Answer

**step1** Understanding the problem

The problem asks us to find the measure of each angle in a triangle named ABC. We are told that the angles A, B, and C are in a specific relationship, given by the ratio 1:2:3.

**step2** Recalling the property of angles in a triangle

A fundamental property of any triangle is that the sum of its three interior angles always equals 180 degrees.

**step3** Calculating the total number of parts in the ratio

The given ratio of the angles is 1:2:3. This means that if we consider the angles as being made up of "parts," Angle A has 1 part, Angle B has 2 parts, and Angle C has 3 parts. To find the total number of parts that make up the whole sum of the angles, we add these parts together:
$$1 + 2 + 3 = 6$$ parts.

**step4** Finding the value of one part

We know that the total sum of the angles in the triangle is 180 degrees, and this total sum is represented by 6 parts. To find the value of one single part, we divide the total degrees by the total number of parts:
$$180 \div 6 = 30$$ degrees.
So, each "part" in our ratio represents 30 degrees.

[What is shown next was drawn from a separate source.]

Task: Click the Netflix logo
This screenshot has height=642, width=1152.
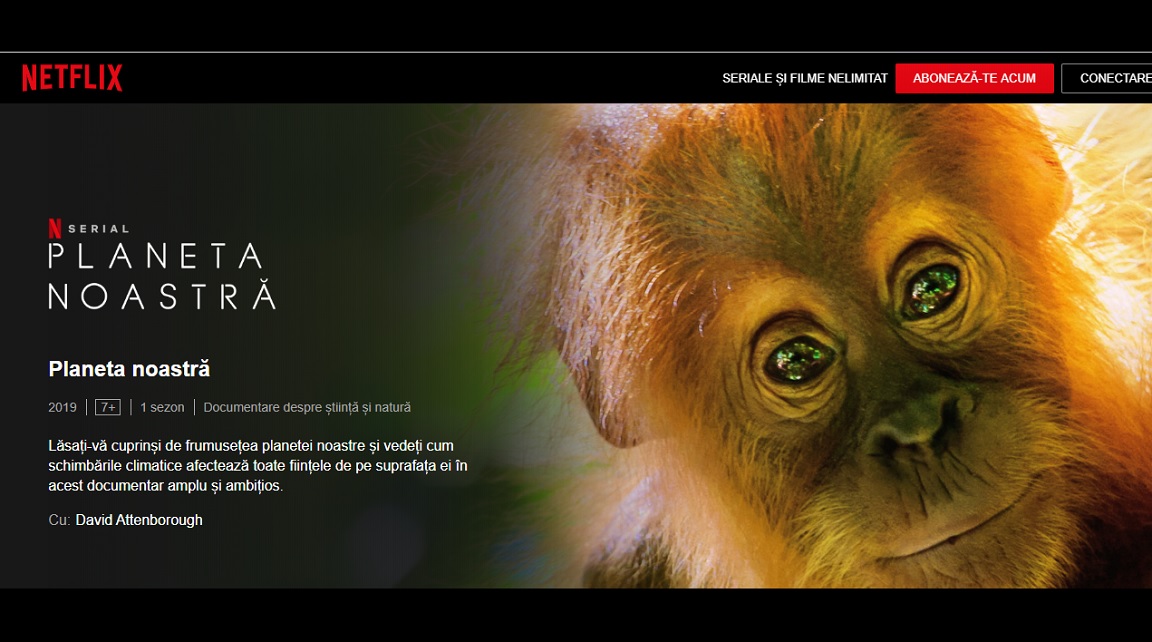Action: [x=72, y=78]
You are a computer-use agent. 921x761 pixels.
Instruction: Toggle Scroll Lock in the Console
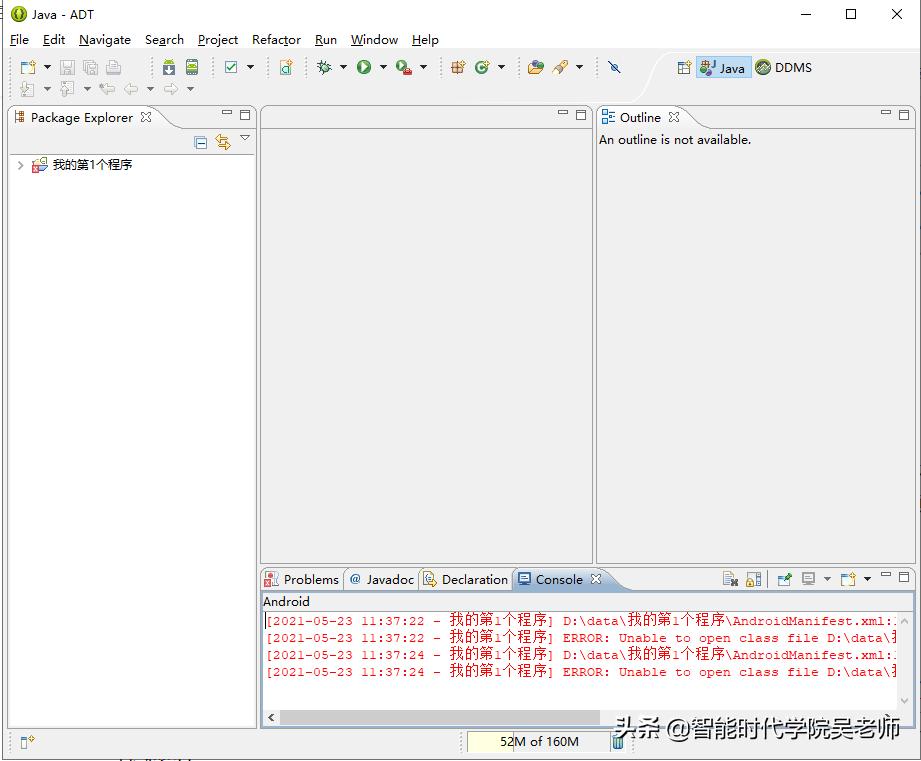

**step5** Calculating Angle A

Angle A corresponds to 1 part in the ratio. Since one part is 30 degrees, Angle A is:
$$1 \times 30 = 30$$ degrees.

**step6** Calculating Angle B

Angle B corresponds to 2 parts in the ratio. Since one part is 30 degrees, Angle B is:
$$2 \times 30 = 60$$ degrees.

**step7** Calculating Angle C

Angle C corresponds to 3 parts in the ratio. Since one part is 30 degrees, Angle C is:
$$3 \times 30 = 90$$ degrees.

**step8** Verifying the solution

To ensure our calculations are correct, we can add the measures of the three angles we found and check if their sum is 180 degrees:
$$30 \text{ degrees} + 60 \text{ degrees} + 90 \text{ degrees} = 180 \text{ degrees}$$.
The sum matches the known total degrees in a triangle, confirming our solution.